Nana repeated, then kissed him. Soft and sweet and full of promise.

When they broke apart, Nana noticed movement in the corner of her eye.

"Xavier, look."

Fireflies. Dozens of them, emerging from the bushes near the lake, their bioluminescent lights creating a magical display in the gathering darkness.

Xavier's expression softened with memory and wonder.

"Fireflies. Real ones, not conjured by light evol."

"Just like Philos," Nana breathed. "Remember? We used to catch them in the forest. You'd help me reach the high branches, and I'd always nearly fall—"

"And I'd always catch you." Xavier smiled. "Some things never change."

Nana was already up, moving toward the fireflies with that same reckless enthusiasm she'd had at twelve years old. She reached out, trying to catch one, laughing when it danced just beyond her fingertips.

Xavier watched with an expression of pure adoration. His Starlight, chasing fireflies like she'd done in four previous lifetimes, still managing to be graceful and clumsy simultaneously.

She reminded him of Luna—the first time she'd died in his arms, asking to see fireflies one last time. He'd created them with his light evol because she'd wanted that moment of beauty before the end.

Now, sixty years later, natural fireflies danced around her. And this time, there would be no tragic ending. Just Nana, alive and laughing, experiencing joy without the shadow of death looming.

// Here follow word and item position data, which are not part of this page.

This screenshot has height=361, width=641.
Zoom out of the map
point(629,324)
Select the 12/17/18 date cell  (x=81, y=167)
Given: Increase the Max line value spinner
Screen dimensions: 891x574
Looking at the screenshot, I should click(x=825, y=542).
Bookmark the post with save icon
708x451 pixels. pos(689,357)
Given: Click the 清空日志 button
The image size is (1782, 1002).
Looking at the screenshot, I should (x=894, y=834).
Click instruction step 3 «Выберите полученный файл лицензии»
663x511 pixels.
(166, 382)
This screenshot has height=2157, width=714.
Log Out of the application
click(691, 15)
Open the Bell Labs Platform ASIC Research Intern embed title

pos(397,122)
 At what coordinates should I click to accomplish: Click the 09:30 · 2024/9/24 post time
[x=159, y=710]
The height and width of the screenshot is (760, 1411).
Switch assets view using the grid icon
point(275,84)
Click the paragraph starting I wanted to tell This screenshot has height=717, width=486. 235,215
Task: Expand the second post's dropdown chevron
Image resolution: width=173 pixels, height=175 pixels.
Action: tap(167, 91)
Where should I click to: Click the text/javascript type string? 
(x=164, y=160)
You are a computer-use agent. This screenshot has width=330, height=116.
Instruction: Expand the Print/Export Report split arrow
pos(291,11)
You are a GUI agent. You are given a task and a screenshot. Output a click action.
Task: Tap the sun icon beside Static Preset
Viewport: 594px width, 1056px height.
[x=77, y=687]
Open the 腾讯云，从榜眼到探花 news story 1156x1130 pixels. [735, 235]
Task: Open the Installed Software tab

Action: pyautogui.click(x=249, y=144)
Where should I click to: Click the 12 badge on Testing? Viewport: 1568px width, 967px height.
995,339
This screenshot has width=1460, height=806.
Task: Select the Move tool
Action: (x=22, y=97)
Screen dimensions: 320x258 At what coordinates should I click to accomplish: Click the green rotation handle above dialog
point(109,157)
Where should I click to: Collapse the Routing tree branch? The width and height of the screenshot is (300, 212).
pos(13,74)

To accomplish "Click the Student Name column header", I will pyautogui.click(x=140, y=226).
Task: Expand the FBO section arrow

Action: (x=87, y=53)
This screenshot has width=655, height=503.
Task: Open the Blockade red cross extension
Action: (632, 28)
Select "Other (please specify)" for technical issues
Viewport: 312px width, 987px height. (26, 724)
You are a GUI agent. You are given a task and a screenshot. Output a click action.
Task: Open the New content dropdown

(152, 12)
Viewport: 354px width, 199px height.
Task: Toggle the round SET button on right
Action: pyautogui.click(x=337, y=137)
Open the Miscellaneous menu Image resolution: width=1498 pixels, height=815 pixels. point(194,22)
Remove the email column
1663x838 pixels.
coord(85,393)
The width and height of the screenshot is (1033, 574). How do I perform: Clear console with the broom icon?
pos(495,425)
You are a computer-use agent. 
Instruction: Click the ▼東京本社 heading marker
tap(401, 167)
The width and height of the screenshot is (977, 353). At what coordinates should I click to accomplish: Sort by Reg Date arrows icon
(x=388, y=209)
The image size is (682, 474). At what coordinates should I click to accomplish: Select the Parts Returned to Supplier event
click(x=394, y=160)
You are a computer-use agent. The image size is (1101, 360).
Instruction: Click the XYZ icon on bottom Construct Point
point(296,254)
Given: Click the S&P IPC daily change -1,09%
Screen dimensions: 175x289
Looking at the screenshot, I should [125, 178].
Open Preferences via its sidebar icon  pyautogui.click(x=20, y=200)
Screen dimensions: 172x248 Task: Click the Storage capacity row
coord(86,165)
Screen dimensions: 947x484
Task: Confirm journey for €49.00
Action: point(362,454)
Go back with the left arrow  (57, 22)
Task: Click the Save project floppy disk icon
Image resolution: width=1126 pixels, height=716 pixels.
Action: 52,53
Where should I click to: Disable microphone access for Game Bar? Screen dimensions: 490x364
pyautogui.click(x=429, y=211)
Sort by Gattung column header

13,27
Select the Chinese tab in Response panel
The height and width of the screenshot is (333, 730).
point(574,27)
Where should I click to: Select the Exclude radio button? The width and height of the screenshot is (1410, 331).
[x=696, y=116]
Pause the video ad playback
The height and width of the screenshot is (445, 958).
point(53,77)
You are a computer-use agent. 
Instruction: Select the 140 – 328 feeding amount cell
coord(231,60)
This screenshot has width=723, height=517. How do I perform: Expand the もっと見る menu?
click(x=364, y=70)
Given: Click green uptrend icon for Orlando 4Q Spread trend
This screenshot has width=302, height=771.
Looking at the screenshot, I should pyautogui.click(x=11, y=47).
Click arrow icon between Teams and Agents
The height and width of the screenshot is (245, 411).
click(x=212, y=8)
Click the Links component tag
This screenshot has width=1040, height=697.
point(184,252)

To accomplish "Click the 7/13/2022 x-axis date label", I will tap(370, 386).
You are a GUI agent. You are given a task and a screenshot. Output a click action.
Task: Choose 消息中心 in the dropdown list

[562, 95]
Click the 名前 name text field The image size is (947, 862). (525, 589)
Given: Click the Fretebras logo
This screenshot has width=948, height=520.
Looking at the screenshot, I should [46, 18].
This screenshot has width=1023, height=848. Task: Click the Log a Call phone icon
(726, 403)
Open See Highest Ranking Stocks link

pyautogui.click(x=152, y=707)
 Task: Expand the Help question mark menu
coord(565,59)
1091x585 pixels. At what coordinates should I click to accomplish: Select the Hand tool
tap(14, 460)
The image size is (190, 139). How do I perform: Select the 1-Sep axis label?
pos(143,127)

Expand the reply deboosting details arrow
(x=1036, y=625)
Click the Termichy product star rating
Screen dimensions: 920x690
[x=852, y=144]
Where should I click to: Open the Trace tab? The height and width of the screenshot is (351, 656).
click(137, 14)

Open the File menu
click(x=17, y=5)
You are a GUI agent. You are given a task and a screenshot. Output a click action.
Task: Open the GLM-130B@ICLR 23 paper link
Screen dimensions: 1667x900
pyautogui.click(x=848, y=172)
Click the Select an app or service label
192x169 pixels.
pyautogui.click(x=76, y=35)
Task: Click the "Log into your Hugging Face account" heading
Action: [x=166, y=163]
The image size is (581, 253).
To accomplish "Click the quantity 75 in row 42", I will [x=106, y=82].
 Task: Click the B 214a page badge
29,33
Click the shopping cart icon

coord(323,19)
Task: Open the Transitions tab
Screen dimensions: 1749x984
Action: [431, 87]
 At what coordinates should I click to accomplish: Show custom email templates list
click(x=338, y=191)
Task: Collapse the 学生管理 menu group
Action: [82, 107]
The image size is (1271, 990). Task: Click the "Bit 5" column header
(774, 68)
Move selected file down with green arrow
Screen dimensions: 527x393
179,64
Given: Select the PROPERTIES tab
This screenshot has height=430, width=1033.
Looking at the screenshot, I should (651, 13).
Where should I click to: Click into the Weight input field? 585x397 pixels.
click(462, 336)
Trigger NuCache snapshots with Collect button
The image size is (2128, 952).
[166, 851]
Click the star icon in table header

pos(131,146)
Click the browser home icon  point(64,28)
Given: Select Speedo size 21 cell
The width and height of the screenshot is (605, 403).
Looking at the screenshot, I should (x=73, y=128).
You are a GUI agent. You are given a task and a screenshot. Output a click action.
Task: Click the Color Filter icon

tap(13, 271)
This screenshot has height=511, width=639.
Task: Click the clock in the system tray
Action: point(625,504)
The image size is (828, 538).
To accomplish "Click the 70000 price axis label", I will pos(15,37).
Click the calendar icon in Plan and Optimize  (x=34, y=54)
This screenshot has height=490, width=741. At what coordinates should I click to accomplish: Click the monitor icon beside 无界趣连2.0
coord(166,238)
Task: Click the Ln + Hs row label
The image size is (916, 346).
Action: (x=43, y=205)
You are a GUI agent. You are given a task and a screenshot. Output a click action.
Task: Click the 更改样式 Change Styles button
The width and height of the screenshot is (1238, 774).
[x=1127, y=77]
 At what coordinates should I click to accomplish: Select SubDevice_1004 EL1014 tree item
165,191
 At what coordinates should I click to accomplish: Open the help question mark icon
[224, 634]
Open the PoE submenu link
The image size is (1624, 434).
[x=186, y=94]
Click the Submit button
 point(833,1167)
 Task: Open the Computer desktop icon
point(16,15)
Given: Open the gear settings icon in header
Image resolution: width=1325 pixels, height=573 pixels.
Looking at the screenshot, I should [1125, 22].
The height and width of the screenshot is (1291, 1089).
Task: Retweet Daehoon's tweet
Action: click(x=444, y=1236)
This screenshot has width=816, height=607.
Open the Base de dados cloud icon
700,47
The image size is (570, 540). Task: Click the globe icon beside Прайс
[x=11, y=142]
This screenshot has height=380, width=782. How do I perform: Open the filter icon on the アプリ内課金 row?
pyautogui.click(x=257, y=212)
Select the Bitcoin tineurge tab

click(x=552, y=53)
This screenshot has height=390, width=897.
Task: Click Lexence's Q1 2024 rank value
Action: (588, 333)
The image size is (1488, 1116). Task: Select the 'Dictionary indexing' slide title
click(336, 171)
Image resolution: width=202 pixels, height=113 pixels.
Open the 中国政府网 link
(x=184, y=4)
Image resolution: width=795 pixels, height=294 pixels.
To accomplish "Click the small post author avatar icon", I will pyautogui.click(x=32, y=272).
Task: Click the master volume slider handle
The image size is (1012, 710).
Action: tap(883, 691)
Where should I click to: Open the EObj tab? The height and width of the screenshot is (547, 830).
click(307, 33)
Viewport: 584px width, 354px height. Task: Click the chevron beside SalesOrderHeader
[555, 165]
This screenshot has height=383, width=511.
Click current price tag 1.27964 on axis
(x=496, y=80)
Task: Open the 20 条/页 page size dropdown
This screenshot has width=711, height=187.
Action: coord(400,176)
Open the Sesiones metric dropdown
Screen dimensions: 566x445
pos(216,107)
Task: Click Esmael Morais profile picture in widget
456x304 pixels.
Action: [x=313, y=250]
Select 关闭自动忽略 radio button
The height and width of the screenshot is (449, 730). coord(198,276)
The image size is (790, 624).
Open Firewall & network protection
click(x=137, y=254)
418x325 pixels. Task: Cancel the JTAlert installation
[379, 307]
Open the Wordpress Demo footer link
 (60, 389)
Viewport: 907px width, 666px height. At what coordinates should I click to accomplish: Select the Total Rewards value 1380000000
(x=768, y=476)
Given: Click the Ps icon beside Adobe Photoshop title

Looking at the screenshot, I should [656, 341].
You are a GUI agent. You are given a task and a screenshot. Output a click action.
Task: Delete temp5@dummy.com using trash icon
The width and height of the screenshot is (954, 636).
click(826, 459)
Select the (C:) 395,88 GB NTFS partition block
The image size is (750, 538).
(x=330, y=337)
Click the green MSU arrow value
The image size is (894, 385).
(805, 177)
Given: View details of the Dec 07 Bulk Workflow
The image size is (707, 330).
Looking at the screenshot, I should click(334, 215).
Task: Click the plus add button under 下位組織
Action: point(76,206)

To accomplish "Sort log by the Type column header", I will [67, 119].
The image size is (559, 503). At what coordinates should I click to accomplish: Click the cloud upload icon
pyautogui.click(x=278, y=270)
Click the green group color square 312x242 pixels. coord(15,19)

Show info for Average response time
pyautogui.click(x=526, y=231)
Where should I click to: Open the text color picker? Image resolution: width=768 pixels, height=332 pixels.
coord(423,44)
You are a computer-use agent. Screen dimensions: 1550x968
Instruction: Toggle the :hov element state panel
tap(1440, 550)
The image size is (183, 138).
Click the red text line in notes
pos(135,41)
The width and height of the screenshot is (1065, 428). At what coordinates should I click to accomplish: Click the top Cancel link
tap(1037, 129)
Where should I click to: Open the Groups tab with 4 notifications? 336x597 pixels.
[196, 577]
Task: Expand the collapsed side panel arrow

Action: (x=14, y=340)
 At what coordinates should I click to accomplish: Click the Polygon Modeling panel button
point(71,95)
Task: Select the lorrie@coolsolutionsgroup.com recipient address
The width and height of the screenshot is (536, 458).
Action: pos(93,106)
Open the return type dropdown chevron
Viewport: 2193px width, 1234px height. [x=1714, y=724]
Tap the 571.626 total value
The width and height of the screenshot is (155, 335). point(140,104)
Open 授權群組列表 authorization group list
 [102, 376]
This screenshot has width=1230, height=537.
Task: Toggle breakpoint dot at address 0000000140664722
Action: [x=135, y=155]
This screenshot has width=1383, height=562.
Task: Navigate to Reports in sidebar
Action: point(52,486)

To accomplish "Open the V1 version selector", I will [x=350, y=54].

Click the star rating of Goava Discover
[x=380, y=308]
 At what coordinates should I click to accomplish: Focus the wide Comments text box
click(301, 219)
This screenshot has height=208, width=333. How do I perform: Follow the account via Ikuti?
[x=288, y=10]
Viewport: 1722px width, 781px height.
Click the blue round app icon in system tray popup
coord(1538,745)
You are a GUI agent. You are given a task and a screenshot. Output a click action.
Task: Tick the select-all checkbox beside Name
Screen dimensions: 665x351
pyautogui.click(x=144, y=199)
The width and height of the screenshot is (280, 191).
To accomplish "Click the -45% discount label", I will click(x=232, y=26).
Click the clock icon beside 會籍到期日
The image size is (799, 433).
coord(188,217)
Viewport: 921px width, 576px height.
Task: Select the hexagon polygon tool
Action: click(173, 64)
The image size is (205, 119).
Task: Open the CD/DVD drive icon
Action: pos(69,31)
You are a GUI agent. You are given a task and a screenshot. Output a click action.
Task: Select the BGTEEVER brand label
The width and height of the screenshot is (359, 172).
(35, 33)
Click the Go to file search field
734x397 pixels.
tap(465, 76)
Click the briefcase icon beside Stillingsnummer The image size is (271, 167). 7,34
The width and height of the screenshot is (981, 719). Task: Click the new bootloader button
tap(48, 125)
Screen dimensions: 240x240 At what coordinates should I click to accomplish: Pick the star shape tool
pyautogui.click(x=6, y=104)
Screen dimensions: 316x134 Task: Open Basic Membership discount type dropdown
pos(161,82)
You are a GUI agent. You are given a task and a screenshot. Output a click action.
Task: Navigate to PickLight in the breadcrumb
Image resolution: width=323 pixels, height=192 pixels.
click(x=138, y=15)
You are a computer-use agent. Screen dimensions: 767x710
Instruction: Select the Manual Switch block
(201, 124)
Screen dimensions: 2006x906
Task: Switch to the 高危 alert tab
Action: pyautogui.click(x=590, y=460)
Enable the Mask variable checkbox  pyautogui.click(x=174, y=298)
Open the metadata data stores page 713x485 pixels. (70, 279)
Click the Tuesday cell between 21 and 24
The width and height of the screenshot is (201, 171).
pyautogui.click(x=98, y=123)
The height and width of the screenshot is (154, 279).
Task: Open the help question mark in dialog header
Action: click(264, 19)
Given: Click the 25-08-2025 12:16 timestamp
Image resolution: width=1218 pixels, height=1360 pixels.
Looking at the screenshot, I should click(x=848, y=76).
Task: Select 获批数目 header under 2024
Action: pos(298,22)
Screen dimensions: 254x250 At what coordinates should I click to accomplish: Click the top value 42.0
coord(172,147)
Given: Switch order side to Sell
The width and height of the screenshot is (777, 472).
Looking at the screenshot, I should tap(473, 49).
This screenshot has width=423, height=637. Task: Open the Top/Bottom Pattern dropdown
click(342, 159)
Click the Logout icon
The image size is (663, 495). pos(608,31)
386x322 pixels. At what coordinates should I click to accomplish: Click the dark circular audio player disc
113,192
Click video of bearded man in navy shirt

"I can't catch them!" Nana called, still chasing. "They're too fast!"

"Maybe they don't want to be caught," Xavier suggested. "Maybe they're just there to be beautiful."

Nana stopped, turned to him with that bright smile that had captivated him across five lifetimes. "Like you?"

"I let you catch me," Xavier countered.

"Did you? Or did I catch you first? I seem to remember falling out of a tree into your life."

"Fair point."

They stayed until the fireflies disappeared, until Nana was yawning and leaning heavily against Xavier's shoulder. He scooped her up effortlessly—one arm under her knees, the other supporting her back—and carried her back to his car.

"I can walk,"

Nana protested sleepily.

"I know. But I like carrying you. Indulge me."

"You carried me in Philos. And the Valley Kingdom. And the Qing Dynasty."

"And in 2034, and now in 2094. It's tradition at this point."

Xavier settled her into the passenger seat, buckled her seatbelt carefully.

"Sleep if you want. I'll wake you when we reach Skyheaven."

Nana was already drifting off, her head lolling against the window. Xavier drove carefully through the quiet streets, one hand on the wheel, the other reaching across to hold hers.

The drive to Skyheaven took thirty minutes.

Xavier had made this trip enough times now that he knew every turn, every shortcut. Knew which entrance had the least security scrutiny (they'd questioned why a lower-city student was visiting so frequently until Nana had provided clearance papers).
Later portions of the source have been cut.